A higher risk of heart disease is another important complication attributed
to HIV drugs. However some researchers think this raised risk is due to untreated
HIV disease.
The British doctors argued that our understanding of how to avoid and manage
HIV-related cardiovascular complications has also improved. Some drugs are
known to be more ‘lipid-friendly’ and doctors are now more confident
about combining lipid-lowering drugs such as statins and antiretroviral drugs.
Professor Andrew Phillips, of the Royal Free Hospital, London made a strong
clinical argument for earlier treatment:
“We have started to appreciate, albeit with experience only of relatively
short term use, that antiretroviral therapy may permit close to a normal lifespan.
“Given this perspective, a 1.6 per cent six month risk of Aids for a
person with a CD4 count of 350 and viral load of 30,000 begins to not look
so low.”
Massive trial
The US National Institutes of Health is proposing a massive 9,000-strong international
study to work out the best time to start antiretrovirals.
Patients would be split into four groups.
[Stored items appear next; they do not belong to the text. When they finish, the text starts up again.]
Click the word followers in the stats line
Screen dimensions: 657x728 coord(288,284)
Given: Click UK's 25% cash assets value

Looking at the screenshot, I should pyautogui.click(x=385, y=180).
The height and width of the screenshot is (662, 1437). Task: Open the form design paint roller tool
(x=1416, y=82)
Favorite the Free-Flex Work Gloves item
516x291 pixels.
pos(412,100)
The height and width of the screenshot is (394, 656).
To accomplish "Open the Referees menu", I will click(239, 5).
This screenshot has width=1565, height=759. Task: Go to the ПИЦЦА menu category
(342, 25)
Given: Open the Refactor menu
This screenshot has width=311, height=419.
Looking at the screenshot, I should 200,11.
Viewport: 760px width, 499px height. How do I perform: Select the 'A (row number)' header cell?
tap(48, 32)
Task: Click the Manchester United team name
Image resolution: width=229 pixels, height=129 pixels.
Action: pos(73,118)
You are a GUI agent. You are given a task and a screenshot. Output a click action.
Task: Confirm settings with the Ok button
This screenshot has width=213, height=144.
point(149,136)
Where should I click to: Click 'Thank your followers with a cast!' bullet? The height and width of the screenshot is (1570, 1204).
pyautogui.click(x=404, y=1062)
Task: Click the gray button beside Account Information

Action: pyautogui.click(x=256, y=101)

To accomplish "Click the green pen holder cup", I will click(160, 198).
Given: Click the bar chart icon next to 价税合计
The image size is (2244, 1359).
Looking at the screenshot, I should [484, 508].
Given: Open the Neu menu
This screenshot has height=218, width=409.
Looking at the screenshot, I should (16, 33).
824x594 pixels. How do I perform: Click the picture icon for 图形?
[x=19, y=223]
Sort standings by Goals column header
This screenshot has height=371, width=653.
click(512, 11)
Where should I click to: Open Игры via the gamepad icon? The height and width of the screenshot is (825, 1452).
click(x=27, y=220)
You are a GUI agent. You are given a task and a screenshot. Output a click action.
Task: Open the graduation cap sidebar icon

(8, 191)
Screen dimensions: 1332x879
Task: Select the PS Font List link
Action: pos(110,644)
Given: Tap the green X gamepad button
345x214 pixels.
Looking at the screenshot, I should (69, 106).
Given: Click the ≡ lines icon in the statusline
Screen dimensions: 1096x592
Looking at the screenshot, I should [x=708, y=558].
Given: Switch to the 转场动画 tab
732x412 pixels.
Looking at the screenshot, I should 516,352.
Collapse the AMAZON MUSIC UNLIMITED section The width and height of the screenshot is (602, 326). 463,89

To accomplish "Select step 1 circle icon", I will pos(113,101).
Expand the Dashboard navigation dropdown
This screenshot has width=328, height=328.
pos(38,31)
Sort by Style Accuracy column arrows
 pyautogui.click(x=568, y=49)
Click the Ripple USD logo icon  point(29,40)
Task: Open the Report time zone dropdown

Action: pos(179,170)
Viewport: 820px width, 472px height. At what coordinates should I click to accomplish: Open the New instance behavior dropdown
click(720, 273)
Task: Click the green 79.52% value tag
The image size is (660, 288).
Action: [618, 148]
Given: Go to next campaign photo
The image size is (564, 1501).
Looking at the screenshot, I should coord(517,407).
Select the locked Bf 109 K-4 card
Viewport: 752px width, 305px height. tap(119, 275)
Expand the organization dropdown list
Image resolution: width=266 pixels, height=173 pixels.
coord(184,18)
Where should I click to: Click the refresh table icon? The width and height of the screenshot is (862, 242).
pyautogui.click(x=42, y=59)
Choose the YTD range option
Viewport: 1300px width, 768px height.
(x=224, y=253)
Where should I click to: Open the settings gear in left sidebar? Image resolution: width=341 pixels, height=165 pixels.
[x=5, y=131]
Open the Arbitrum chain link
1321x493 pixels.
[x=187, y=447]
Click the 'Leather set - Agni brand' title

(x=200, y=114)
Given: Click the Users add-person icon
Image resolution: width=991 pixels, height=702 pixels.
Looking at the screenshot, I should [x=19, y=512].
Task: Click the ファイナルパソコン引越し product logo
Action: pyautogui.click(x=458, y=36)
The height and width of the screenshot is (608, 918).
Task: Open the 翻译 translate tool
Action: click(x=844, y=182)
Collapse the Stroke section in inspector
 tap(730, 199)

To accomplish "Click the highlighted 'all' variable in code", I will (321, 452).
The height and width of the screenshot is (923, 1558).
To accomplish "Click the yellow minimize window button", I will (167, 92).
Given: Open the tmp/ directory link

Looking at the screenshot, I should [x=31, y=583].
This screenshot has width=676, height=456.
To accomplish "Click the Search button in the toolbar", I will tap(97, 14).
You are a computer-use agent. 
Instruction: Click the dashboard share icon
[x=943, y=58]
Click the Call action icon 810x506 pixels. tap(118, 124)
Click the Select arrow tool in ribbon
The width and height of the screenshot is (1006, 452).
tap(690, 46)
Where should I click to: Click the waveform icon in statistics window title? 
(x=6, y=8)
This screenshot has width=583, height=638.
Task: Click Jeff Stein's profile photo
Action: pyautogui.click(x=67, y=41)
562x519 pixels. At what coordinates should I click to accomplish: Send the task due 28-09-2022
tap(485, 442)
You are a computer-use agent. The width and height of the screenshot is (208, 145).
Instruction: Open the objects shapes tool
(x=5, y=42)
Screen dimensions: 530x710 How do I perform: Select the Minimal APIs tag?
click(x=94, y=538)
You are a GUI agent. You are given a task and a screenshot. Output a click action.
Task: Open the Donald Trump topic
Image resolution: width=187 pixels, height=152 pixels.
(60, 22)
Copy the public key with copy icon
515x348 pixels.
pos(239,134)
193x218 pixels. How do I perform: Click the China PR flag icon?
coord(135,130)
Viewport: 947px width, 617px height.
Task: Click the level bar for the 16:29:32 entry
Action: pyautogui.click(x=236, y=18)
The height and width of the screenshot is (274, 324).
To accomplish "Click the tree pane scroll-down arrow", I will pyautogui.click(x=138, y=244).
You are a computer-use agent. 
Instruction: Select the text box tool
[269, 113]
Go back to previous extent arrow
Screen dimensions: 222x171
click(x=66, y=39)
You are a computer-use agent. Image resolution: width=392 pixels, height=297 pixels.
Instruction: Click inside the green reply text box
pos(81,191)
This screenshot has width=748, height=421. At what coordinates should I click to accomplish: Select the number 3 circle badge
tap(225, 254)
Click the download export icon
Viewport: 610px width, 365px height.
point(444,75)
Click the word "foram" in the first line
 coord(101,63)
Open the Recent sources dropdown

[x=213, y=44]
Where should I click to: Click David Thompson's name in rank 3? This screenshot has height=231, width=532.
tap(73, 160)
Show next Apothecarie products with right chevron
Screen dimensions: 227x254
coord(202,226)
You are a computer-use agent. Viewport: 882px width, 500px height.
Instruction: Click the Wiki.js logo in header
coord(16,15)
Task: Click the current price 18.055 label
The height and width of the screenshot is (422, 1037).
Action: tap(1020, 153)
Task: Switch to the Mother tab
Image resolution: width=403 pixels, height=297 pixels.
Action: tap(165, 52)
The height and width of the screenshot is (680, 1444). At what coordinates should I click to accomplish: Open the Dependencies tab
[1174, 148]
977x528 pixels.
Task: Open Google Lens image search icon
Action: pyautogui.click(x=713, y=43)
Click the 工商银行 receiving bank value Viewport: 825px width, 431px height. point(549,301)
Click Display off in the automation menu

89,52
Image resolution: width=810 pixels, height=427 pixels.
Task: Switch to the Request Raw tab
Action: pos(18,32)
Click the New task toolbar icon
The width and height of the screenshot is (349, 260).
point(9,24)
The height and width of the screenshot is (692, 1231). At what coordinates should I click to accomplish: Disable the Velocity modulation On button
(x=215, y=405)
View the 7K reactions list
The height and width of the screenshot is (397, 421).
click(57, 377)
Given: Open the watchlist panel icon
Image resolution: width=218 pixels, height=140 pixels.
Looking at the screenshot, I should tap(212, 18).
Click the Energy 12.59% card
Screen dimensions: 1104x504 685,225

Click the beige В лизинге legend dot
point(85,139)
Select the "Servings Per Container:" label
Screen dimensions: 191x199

Those with CD4 counts above 500
would either begin treatment straight away or wait till their count was between
300 and 350. Those diagnosed later with counts below 500 would either start
immediately or wait till their CD4 counts were between 200 and 250.
Only a long-term study of this kind can begin answer the question about when
to start therapy and determine the trade-off between health benefits of treatments,
quality of life, cost, adherence and long term affects of HAART.
Reaping
benefits
If the pendulum really has swung back to earlier treatment it may result in
less HIV related disease and less HIV transmission (by making people less
infectious).
But to really reap benefits, people would need to be diagnosed earlier and
offered HIV-related care and treatment earlier, assuming they accept.
Right now in the UK some 20,000 people have HIV and do not know it. Getting
these people diagnosed and into care is critical. Many would need HIV treatment
immediately if the starting CD4 cell count is raised.
According to the Health Protection Agency more than a fifth of people with
a CD4 count below 200 in 2005 were not actually taking HIV treatment.
Almost 12,000 of those not taking therapy had CD4 counts above 200 cells.
By current BHIVA guidelines, doctors would consider it OK for this group to
stay off therapy. But if the guidelines changed to recommend earlier therapy,
many in this group will be considered in need of treatment.
Cost
It’s hard to predict how many people this change could affect in the
UK, but it’s likely to mean tens of thousands of people would become
eligible for HIV therapy. HIV therapy costs around £7,000 per patient
per year. London NHS alone spends around £200 million each year on outpatient
HIV care. The increased costs, year on year, of HIV health care are driven
by the increasing number of patients seeking treatment - up by 10 and 15 per
cent across London.
More questions
So where is the extra money going to come from? Will drug companies be encouraged
to lower prices as the number of patients prescribed the pills increases exponentially?
Will people want to take treatment before they feel sick from HIV? What impact
will these developments have on access to care in the developing world? We
may be on our way to answering one of the key questions in HIV but predictably
as we enter the second decade of HAART, we will end up creating many more.